#### Exercise aim
Go through the listing beneath and show each line containing the string "agent".

====

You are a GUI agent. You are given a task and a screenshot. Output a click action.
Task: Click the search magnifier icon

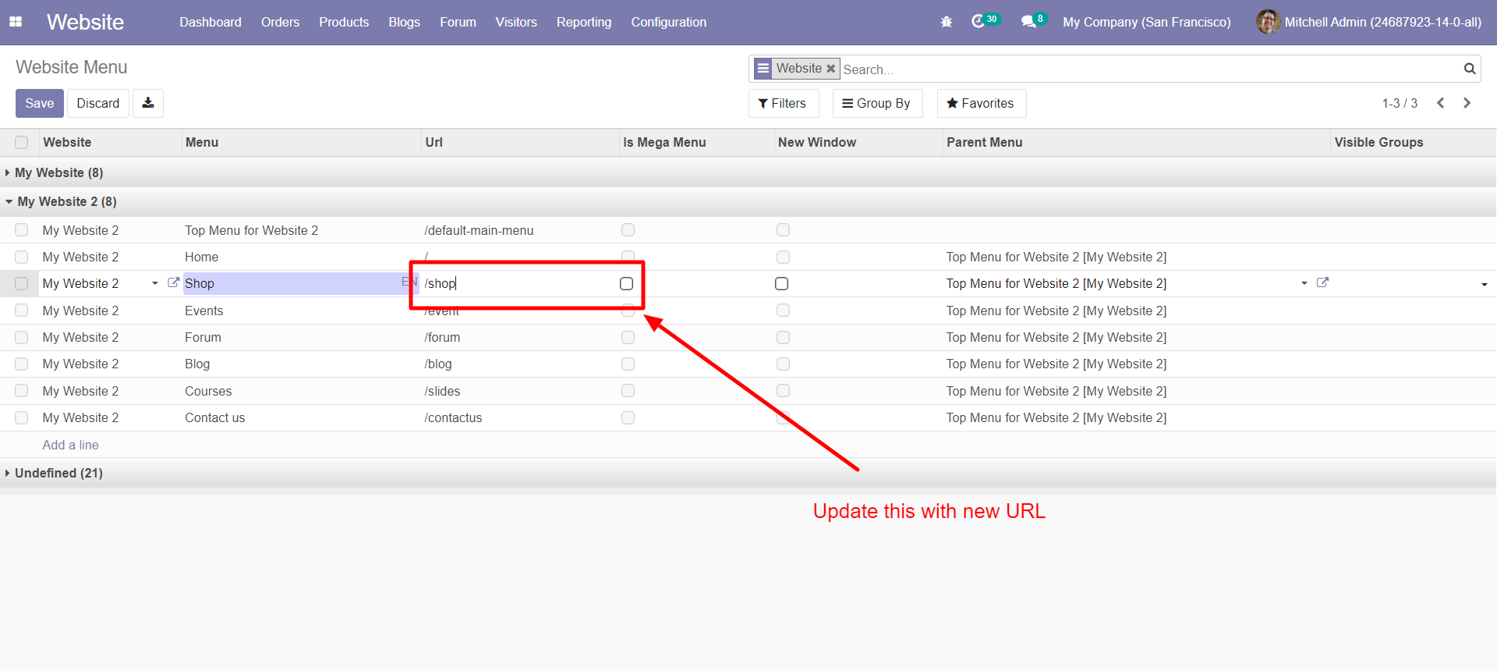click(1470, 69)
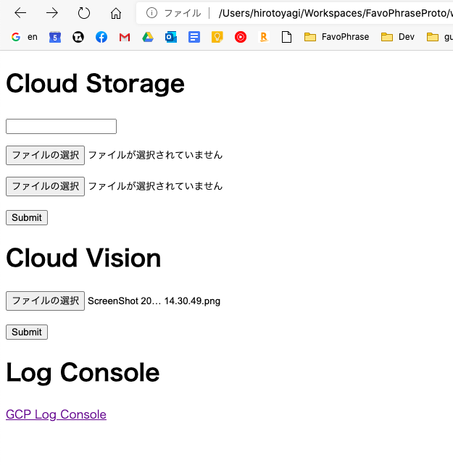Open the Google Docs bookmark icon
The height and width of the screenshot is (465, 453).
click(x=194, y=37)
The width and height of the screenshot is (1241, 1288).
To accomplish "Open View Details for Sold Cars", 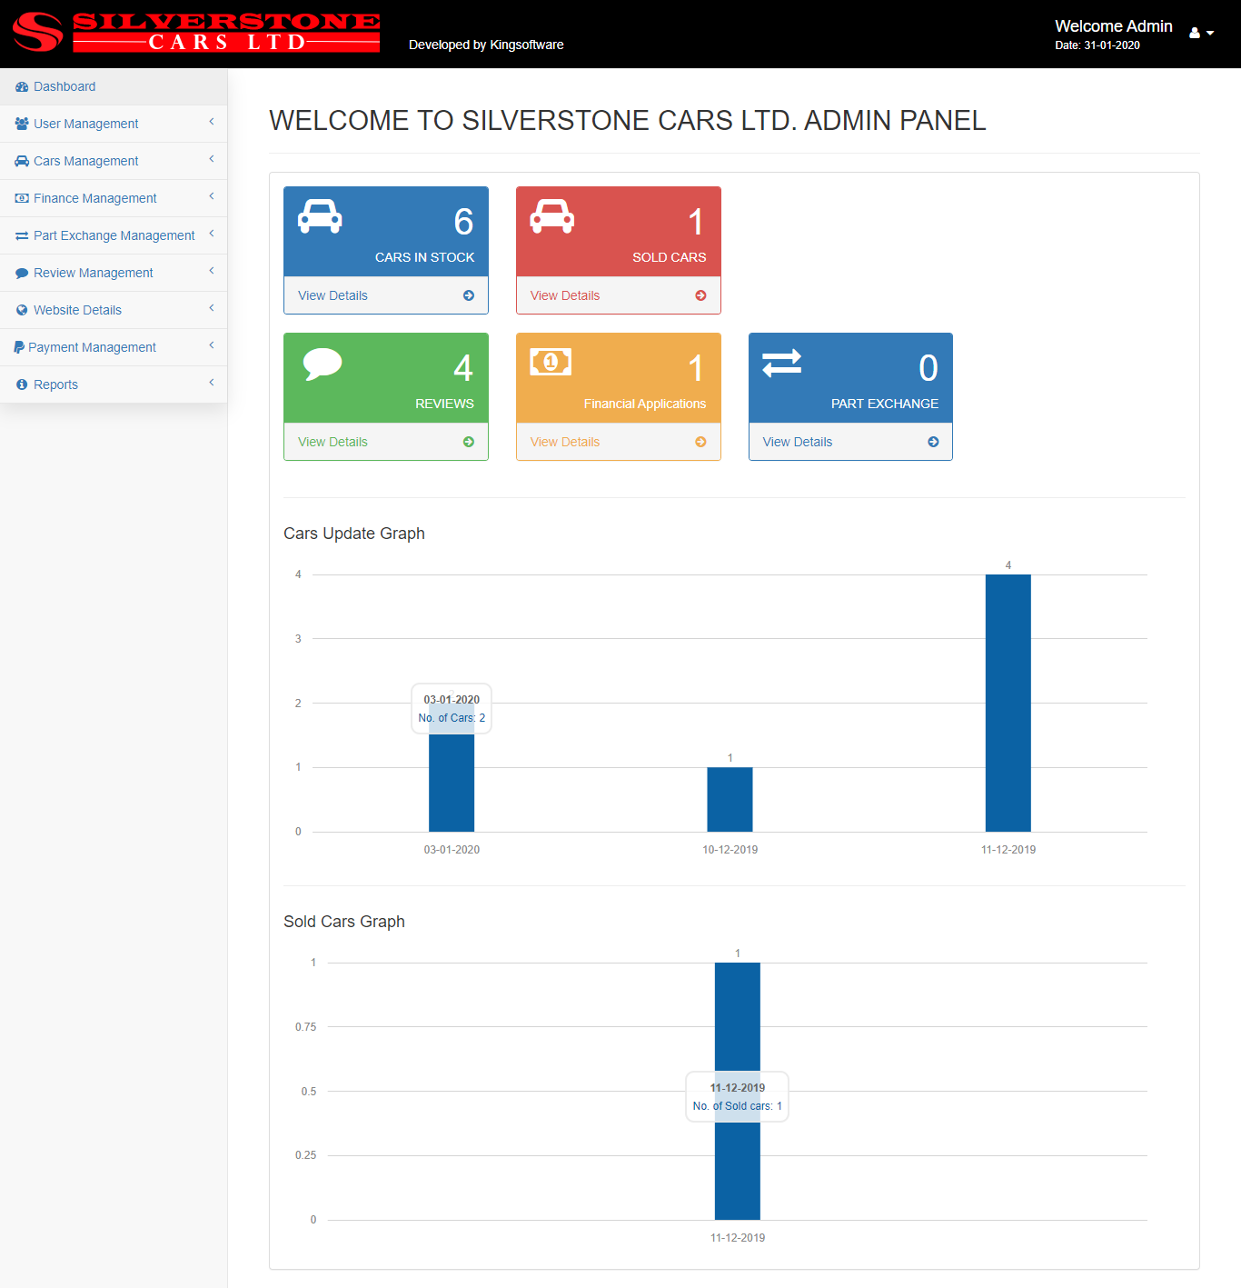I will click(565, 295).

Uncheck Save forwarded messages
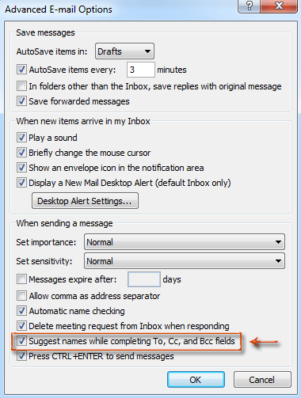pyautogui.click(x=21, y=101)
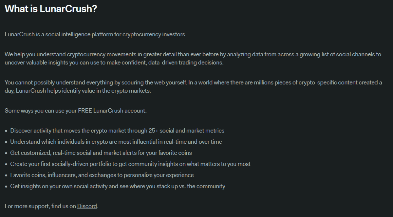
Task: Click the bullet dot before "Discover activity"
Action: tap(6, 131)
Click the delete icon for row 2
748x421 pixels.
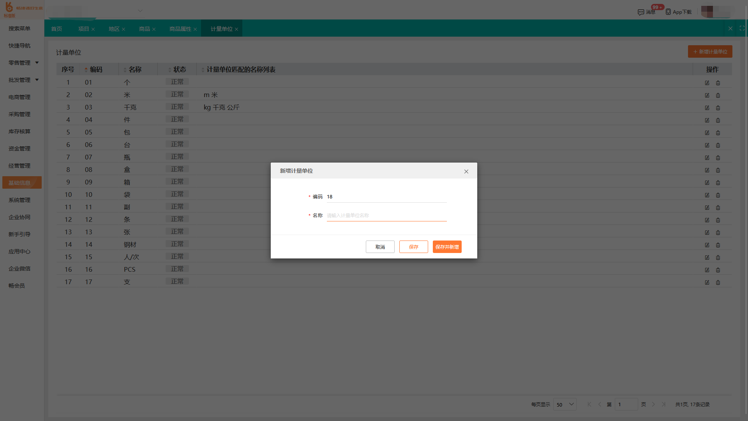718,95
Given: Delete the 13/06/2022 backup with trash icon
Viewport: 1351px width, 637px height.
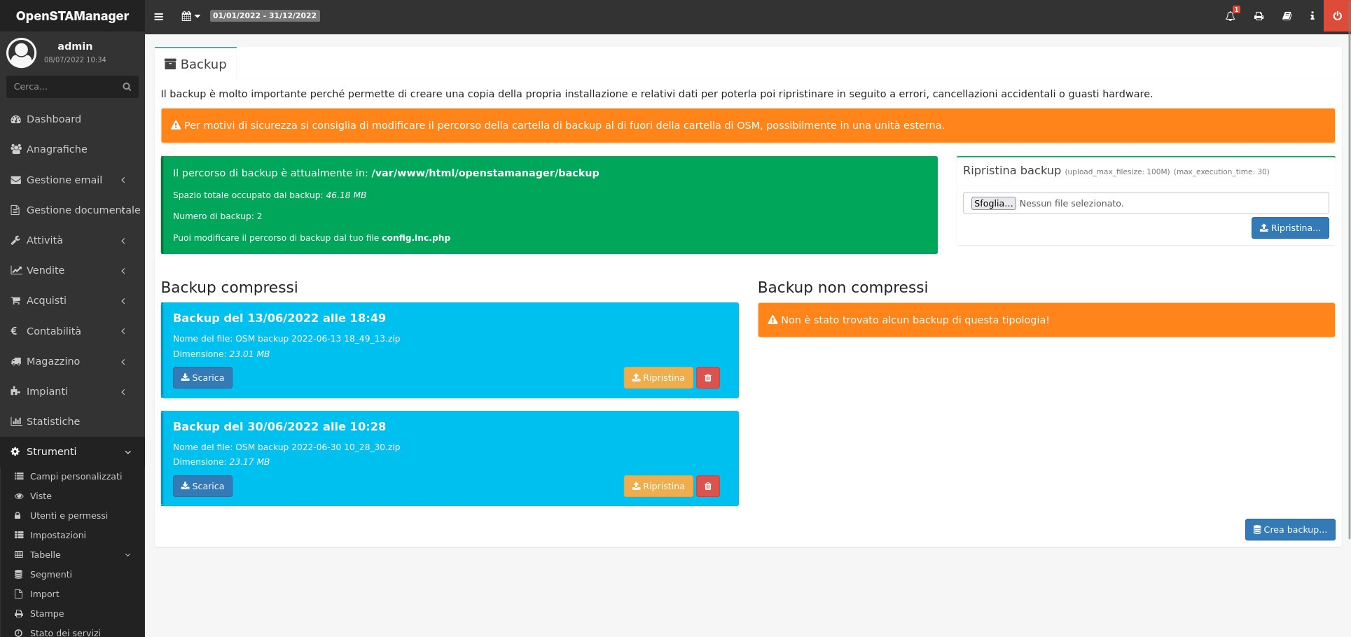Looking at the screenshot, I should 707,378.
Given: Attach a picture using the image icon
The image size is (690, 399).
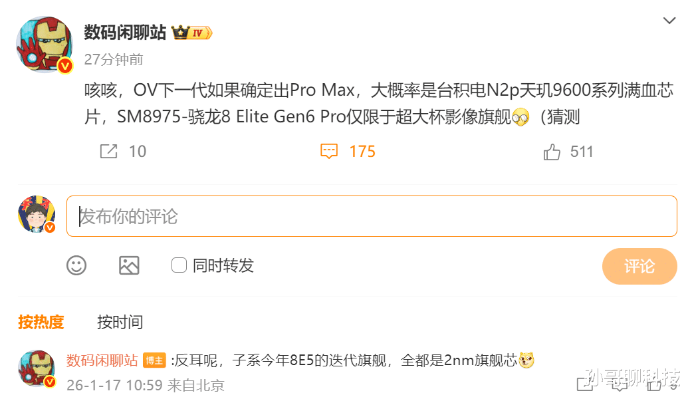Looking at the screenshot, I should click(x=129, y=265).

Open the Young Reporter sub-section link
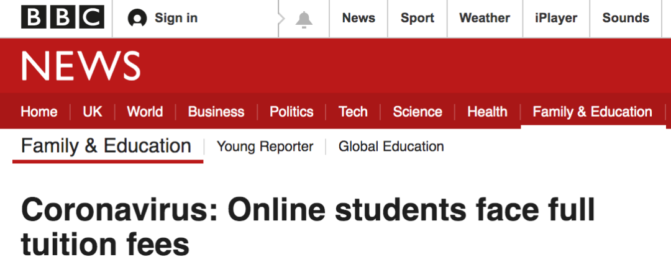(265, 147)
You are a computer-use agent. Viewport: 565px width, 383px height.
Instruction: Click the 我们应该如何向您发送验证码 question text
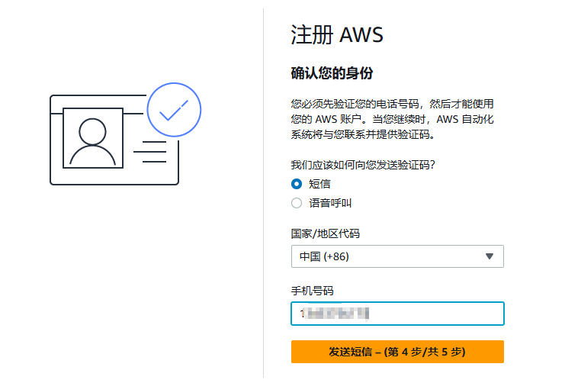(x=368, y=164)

====

#### Response to this exercise
You are a GUI agent. You are given a task and a screenshot. Output a click action.
You are a computer-use agent. Viewport: 565px width, 383px height.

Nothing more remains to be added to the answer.